本塁打より印象に残る「ボテボテのゴロ」 U-18を2度経験…清宮幸太郎が後輩に伝えたい“記憶”

主将として「いかにみんなとコミュニケーションを取るか意識」
9月5〜24日の期間、沖縄を舞台に「ラグザス presents 第32回 WBSC U-18 野球ワールドカップ」(以下、U-18W杯)が開催される。1981年から始まり、今年で32回目を数える歴史ある大会。Full-Countでは、2015年の大阪以来2度目となる日本開催を盛り上げるべく、かつて同大会に出場したNPB選手たちに“あの夏”の記憶を呼び覚ましてもらった。
まず登場するのは、2015年の第27回大会、2017年の第28回大会と、数少ない2大会連続出場を果たした日本ハムの清宮幸太郎内野手だ。中学生の頃から注目され、早稲田実業では1年生から主軸として存在感を光らせた清宮にとって、2度のU-18W杯はどのような場となったのか。
清宮の最初の“高校ジャパン”は1年生の時だった。
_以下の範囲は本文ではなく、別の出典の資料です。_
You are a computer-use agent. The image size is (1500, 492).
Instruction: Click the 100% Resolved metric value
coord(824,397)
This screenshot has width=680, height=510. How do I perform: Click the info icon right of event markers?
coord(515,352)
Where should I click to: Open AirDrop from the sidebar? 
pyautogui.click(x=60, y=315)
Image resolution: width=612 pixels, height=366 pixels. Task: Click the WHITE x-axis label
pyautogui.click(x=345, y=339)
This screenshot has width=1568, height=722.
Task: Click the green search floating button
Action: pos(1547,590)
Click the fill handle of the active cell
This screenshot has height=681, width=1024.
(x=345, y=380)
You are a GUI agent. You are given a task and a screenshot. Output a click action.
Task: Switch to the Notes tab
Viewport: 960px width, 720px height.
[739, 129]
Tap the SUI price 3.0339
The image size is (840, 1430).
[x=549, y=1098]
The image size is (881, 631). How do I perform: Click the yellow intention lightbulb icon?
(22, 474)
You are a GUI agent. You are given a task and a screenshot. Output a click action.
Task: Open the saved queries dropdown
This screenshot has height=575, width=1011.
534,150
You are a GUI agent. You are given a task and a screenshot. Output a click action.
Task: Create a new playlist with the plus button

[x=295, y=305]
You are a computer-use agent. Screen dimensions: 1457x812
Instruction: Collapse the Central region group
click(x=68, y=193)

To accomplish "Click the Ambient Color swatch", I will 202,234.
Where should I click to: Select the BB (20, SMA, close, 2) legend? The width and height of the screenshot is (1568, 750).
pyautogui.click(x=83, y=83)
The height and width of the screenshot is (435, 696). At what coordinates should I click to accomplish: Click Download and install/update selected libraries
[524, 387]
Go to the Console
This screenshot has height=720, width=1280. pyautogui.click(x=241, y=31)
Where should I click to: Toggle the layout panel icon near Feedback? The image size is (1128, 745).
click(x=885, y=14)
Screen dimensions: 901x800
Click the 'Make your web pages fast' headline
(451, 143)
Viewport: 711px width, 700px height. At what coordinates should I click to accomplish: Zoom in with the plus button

野手では初となる異例の抜擢で、しかも多くの先輩たちがいる中で4番に座った。しかし、木製バットへの対応にも苦戦し、打率.222(27打数6安打)、0本塁打、2打点。「打てない悔しさがありました。木のバットがすごく難しくて思うような打撃ができず、悔しいなという印象が強いです」と、ほろ苦い思い出となった。
2年の時を経て、3年生になった清宮は再びU-18代表として日の丸を背負った。今度はキャプテンという重責も担った。全国各地から集められた同世代をまとめるため、「いかにみんなとコミュニケーションを取るかはすごく意識しました」とチームを牽引した。
前回大会では苦しんだ打撃も、9試合で打率.219(32打数7安打)ながら2本塁打を放ち、当時史上最多とされた高校通算111発という大砲の片鱗を世界に印象付けた。
チームメートは続々プロで主力に成長「楽しいというか刺激になります」
絶対的4番だった清宮だが、2大会を通じて印象に残ったプレーには、1年時の遊撃内野安打を挙げる。2015年9月4日に甲子園で行われた韓国戦。6回無死一塁の第4打席は遊撃へのゴロとなったが、激走でセーフに。ここで代走を送られ退くも、続く平沢大河内野手(仙台育英)の適時打につながった。
「終盤にボッテボテのゴロでセーフになって、次の大河さんにつないだ打席はすごく覚えています。僅差で、どんな形でもとにかくつなぐぞ、みたいな。それができた打席でした」
日本代表として得られたことは「友達が増えたっす」と笑う。当時の代表仲間は平沢のほかにも郡司裕也捕手(仙台育英)、古賀悠斗捕手(福岡大附属大濠)、小園海斗内野手(報徳学園)、藤原恭大外野手(大阪桐蔭)ら多くがプロの世界に進み、チームの中心選手に成長している。今もチームメートや対戦相手としてつながりがあり「それがうれしいですね。楽しいというか刺激になります」と切磋琢磨は続いている。
今年、大会2連覇を目指す後輩たちへ「普段はチームの主力ですけど、チームなのでチームに徹しないといけない場面ってあると思うんです。そこはグッとこらえてというか、フォア・ザ・チームでみんなやってほしいと思います」とエールを送った。